━━━━━ RECORDS PROVIDED ━━━━━

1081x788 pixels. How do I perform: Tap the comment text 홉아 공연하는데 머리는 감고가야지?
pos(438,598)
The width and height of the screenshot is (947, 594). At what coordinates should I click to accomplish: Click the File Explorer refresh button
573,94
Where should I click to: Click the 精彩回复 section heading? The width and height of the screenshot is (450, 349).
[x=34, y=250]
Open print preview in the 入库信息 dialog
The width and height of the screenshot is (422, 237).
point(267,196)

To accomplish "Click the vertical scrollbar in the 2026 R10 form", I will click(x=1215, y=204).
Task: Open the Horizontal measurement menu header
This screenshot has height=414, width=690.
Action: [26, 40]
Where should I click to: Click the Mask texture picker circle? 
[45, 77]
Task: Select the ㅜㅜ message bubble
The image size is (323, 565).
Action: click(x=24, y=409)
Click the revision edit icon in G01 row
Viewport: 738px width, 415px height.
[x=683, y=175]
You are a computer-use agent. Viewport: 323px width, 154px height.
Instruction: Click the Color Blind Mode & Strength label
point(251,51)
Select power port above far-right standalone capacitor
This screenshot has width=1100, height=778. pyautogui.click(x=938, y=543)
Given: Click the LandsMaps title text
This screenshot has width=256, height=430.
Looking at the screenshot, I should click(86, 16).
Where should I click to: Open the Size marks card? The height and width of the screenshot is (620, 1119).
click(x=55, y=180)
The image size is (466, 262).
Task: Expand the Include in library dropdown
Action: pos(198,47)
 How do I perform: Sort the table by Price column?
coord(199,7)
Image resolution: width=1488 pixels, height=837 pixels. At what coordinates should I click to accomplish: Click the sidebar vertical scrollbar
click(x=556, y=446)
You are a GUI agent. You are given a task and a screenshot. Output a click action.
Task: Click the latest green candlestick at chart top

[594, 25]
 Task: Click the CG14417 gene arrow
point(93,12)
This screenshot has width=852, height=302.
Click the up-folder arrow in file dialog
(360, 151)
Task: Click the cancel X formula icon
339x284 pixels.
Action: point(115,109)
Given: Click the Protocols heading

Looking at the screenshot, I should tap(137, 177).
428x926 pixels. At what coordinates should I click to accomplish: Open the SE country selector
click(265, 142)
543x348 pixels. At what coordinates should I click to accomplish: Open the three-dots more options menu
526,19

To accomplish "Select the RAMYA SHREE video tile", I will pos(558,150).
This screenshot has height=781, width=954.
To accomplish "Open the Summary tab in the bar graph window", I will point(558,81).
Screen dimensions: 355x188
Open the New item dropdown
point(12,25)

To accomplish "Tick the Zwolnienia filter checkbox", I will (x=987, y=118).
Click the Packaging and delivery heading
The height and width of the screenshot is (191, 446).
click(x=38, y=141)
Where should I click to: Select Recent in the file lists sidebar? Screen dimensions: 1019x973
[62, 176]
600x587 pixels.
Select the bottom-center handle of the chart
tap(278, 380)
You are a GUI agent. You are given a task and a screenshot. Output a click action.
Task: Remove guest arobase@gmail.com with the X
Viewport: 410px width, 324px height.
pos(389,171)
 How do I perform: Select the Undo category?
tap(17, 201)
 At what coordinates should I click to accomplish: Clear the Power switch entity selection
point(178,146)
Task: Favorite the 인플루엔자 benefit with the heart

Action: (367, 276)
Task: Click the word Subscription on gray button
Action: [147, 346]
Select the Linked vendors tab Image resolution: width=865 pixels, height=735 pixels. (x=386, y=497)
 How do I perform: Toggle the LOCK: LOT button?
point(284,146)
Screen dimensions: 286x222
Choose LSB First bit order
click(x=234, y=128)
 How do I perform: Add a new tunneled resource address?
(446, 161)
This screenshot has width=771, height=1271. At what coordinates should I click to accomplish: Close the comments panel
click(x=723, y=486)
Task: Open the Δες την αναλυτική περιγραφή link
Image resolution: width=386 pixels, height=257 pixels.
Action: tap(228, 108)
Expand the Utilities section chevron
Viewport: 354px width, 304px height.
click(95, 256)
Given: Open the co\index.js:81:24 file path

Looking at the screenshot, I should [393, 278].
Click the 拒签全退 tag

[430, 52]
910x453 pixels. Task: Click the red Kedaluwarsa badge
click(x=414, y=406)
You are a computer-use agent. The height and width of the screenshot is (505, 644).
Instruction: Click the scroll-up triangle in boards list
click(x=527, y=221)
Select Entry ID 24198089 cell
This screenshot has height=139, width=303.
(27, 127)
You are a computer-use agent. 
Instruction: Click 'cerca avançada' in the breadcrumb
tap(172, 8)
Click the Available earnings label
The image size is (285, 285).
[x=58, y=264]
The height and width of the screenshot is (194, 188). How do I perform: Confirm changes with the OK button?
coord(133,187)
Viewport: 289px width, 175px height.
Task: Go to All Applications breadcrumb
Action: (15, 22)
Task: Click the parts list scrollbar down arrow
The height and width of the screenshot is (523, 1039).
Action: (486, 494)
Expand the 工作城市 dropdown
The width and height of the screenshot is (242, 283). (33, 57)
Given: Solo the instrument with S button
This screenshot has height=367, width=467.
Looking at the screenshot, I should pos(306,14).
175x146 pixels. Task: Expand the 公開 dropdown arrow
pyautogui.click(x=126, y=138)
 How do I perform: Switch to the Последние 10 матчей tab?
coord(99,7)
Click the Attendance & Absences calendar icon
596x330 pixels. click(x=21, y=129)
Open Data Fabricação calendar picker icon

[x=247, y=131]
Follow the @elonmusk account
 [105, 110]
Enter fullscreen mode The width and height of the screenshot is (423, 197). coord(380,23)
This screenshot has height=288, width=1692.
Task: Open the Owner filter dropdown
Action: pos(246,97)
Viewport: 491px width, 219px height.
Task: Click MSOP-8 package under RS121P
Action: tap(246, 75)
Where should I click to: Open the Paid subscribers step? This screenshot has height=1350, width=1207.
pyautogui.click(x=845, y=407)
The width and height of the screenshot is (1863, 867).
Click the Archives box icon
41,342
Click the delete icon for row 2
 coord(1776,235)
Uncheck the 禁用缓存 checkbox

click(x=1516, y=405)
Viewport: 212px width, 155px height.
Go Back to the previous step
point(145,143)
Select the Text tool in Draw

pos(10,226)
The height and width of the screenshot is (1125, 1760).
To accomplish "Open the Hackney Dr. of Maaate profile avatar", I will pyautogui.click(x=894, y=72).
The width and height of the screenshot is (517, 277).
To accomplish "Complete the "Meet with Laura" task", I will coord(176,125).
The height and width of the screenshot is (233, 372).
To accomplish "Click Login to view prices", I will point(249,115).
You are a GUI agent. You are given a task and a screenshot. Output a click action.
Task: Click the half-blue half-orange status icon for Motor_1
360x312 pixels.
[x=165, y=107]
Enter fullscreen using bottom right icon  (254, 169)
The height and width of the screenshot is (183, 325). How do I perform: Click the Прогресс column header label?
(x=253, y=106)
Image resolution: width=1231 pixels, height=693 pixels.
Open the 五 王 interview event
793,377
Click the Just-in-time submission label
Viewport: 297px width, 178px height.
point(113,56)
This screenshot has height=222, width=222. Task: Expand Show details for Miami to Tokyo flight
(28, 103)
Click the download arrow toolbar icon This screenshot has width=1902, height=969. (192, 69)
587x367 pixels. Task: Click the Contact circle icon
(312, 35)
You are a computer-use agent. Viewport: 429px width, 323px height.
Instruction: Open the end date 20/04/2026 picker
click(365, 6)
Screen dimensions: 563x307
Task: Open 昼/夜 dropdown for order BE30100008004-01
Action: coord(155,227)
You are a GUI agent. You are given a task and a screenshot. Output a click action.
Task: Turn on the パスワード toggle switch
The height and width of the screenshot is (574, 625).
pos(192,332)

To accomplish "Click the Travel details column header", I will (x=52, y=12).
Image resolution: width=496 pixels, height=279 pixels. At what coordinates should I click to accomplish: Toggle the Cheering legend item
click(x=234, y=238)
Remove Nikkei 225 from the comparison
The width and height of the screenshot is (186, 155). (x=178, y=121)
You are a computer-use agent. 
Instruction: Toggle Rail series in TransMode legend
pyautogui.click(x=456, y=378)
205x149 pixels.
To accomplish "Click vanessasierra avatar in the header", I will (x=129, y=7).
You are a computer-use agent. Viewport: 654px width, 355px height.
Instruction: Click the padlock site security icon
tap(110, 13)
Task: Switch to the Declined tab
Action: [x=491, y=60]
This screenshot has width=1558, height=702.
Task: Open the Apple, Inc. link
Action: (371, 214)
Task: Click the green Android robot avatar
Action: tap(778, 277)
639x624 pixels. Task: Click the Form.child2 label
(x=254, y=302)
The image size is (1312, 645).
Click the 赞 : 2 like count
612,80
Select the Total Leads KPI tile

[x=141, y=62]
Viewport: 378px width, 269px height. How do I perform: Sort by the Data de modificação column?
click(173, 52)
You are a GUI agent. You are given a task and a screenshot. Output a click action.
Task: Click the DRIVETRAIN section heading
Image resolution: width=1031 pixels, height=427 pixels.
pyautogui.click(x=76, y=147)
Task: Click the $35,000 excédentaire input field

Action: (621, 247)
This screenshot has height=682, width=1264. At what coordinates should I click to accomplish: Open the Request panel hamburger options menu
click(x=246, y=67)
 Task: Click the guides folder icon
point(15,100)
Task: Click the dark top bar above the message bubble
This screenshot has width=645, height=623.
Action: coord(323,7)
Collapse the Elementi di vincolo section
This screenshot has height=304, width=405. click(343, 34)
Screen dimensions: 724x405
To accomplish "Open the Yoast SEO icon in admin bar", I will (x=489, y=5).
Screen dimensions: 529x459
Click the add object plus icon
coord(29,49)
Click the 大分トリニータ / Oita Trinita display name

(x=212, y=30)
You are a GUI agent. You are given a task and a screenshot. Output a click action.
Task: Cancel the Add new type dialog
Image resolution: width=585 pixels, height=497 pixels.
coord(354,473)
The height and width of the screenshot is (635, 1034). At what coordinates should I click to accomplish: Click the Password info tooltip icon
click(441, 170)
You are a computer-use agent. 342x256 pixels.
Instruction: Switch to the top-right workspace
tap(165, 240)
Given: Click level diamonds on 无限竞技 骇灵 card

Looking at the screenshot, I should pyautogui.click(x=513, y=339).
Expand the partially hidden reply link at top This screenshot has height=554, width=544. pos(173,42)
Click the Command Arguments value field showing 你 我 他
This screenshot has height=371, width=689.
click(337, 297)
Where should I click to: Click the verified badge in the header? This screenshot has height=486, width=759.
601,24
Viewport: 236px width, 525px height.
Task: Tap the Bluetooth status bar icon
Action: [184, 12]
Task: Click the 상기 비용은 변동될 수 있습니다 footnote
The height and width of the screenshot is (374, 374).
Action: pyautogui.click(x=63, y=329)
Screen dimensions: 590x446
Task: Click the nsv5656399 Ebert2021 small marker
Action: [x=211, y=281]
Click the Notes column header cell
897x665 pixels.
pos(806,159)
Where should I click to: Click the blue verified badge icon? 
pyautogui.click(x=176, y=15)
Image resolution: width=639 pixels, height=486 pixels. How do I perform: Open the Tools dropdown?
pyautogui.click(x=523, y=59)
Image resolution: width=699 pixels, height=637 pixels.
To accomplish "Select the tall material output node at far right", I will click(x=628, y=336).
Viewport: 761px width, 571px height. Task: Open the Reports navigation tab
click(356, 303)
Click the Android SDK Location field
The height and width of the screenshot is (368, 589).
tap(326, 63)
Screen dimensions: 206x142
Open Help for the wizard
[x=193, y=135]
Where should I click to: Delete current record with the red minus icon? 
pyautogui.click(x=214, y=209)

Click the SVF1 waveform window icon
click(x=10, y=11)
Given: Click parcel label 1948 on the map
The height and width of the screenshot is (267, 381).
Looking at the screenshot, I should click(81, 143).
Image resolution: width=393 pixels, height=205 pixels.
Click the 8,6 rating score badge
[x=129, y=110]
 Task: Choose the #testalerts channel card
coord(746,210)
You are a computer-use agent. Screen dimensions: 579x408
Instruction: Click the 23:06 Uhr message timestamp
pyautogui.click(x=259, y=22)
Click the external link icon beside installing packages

━━━━━

Each line with the word "will" in the records above belongs in the result; copy all of them.

To accomplish "Click the vertical scrollbar in the 2026 R10 form", I will click(x=1215, y=204).
To accomplish "Select the RAMYA SHREE video tile", I will pos(558,150).
To accomplish "Open the Summary tab in the bar graph window", I will point(558,81).
To accomplish "Tick the Zwolnienia filter checkbox", I will (x=987, y=118).
To accomplish "Open the Hackney Dr. of Maaate profile avatar", I will pyautogui.click(x=894, y=72).
To accomplish "Complete the "Meet with Laura" task", I will coord(176,125).
To accomplish "Click Login to view prices", I will point(249,115).
To accomplish "Click the Travel details column header", I will (x=52, y=12).
To accomplish "Click vanessasierra avatar in the header", I will (x=129, y=7).
To accomplish "Open the Yoast SEO icon in admin bar", I will (x=489, y=5).
To accomplish "Select the tall material output node at far right", I will click(x=628, y=336).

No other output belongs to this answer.